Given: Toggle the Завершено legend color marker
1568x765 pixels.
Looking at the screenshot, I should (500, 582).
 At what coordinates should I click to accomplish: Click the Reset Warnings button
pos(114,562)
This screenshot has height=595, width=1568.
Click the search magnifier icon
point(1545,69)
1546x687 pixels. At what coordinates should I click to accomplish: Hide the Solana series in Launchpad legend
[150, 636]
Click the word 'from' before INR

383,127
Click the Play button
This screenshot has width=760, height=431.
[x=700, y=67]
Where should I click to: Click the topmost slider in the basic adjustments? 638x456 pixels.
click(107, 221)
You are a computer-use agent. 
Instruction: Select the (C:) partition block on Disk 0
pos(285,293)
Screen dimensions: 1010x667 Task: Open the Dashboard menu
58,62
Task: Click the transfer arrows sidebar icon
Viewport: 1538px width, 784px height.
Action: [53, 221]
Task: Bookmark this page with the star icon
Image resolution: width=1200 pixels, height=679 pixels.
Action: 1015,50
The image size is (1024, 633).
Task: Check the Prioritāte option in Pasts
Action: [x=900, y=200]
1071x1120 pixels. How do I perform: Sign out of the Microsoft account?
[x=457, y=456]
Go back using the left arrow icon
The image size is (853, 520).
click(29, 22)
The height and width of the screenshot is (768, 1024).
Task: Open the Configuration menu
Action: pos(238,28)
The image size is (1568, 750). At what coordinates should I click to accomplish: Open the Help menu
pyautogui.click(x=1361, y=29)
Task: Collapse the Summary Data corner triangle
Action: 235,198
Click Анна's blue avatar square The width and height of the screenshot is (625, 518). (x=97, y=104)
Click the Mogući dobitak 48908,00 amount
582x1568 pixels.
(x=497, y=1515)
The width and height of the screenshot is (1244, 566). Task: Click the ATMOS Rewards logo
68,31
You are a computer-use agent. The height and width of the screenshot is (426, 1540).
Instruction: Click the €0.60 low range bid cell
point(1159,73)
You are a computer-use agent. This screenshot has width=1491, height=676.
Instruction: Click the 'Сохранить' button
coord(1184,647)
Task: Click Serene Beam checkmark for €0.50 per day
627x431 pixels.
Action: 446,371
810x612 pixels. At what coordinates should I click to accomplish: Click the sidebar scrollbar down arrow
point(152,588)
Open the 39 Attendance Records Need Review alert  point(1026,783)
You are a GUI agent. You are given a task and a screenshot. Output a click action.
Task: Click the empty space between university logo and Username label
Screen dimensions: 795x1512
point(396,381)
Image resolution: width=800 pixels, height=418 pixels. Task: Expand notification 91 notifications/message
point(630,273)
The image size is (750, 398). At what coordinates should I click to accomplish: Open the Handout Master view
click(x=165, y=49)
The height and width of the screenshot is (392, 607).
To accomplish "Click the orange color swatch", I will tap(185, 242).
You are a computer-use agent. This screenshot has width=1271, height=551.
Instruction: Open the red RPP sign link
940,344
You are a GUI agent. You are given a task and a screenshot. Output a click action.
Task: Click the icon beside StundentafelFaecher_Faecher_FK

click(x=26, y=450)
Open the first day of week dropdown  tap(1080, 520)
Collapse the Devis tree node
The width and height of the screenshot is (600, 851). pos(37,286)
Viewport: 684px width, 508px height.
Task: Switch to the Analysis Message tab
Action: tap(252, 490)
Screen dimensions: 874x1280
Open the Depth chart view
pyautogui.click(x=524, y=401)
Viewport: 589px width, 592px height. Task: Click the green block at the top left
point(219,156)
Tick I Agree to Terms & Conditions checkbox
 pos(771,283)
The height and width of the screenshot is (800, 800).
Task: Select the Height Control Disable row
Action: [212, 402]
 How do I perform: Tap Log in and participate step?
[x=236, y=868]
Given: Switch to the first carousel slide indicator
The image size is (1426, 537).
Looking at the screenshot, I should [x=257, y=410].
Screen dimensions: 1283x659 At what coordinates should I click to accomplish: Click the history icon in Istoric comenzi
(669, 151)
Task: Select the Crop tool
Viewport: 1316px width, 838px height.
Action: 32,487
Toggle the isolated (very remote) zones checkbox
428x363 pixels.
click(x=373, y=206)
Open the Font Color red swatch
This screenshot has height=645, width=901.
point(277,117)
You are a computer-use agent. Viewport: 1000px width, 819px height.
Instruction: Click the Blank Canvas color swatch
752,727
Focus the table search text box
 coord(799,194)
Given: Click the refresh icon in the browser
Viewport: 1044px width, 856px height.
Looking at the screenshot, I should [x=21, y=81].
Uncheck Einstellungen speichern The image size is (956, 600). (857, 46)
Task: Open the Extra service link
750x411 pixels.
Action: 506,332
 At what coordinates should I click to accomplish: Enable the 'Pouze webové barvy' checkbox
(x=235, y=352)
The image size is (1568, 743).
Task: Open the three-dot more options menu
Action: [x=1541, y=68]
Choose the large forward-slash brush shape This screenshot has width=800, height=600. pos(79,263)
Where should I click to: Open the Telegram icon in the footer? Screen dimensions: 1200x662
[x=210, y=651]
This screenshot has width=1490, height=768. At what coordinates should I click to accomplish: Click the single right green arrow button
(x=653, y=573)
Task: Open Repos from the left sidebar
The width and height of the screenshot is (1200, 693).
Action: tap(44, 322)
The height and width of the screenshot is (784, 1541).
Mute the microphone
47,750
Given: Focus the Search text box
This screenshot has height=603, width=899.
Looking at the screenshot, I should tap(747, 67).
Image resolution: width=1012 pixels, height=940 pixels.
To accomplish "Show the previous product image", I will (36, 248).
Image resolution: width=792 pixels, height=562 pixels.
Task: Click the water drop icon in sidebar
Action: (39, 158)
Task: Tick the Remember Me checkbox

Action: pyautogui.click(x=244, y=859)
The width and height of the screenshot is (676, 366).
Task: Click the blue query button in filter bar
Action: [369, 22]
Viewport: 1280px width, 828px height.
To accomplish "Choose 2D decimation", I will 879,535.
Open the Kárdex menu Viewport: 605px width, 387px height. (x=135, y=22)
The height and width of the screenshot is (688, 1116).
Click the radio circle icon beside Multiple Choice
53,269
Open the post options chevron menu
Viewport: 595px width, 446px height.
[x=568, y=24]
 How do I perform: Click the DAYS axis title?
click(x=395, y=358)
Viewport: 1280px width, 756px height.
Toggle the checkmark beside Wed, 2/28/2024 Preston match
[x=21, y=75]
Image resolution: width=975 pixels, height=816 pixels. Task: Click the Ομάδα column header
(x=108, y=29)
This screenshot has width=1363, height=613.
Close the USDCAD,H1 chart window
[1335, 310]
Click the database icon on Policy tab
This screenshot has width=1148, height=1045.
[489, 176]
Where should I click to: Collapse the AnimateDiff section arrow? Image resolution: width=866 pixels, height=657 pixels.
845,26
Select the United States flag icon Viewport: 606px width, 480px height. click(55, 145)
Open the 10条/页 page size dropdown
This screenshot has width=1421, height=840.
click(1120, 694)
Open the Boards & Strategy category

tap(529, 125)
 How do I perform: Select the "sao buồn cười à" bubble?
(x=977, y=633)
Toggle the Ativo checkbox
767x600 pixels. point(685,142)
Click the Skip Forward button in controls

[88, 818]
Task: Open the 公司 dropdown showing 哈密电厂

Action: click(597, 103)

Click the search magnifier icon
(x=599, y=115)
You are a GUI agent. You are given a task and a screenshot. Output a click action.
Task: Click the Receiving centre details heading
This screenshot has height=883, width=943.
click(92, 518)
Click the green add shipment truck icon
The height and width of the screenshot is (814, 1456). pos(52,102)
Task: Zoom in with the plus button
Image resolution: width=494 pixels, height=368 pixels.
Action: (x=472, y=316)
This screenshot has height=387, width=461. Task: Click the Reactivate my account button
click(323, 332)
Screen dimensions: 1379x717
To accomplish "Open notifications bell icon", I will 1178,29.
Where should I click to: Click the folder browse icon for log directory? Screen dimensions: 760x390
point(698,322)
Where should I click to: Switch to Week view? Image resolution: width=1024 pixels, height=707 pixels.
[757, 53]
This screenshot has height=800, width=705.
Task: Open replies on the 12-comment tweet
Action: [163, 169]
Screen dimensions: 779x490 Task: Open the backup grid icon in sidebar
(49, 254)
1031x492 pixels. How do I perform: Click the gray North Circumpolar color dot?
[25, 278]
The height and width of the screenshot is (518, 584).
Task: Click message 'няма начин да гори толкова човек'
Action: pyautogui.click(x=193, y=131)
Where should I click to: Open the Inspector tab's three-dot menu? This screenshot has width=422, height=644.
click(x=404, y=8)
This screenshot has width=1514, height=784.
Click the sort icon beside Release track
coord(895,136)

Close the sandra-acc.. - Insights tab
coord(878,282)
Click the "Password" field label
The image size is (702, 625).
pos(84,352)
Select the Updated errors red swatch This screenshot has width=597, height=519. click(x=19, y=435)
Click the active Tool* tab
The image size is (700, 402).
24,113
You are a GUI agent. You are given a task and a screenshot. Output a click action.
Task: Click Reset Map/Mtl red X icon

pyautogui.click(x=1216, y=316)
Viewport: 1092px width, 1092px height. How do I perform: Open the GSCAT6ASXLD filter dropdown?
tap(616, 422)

════

▶ _WORK TO COMPLETE_: Each line in the material either holds the string "computer" or does not. State how many do, and nothing else.

▶ _ANSWER_: 5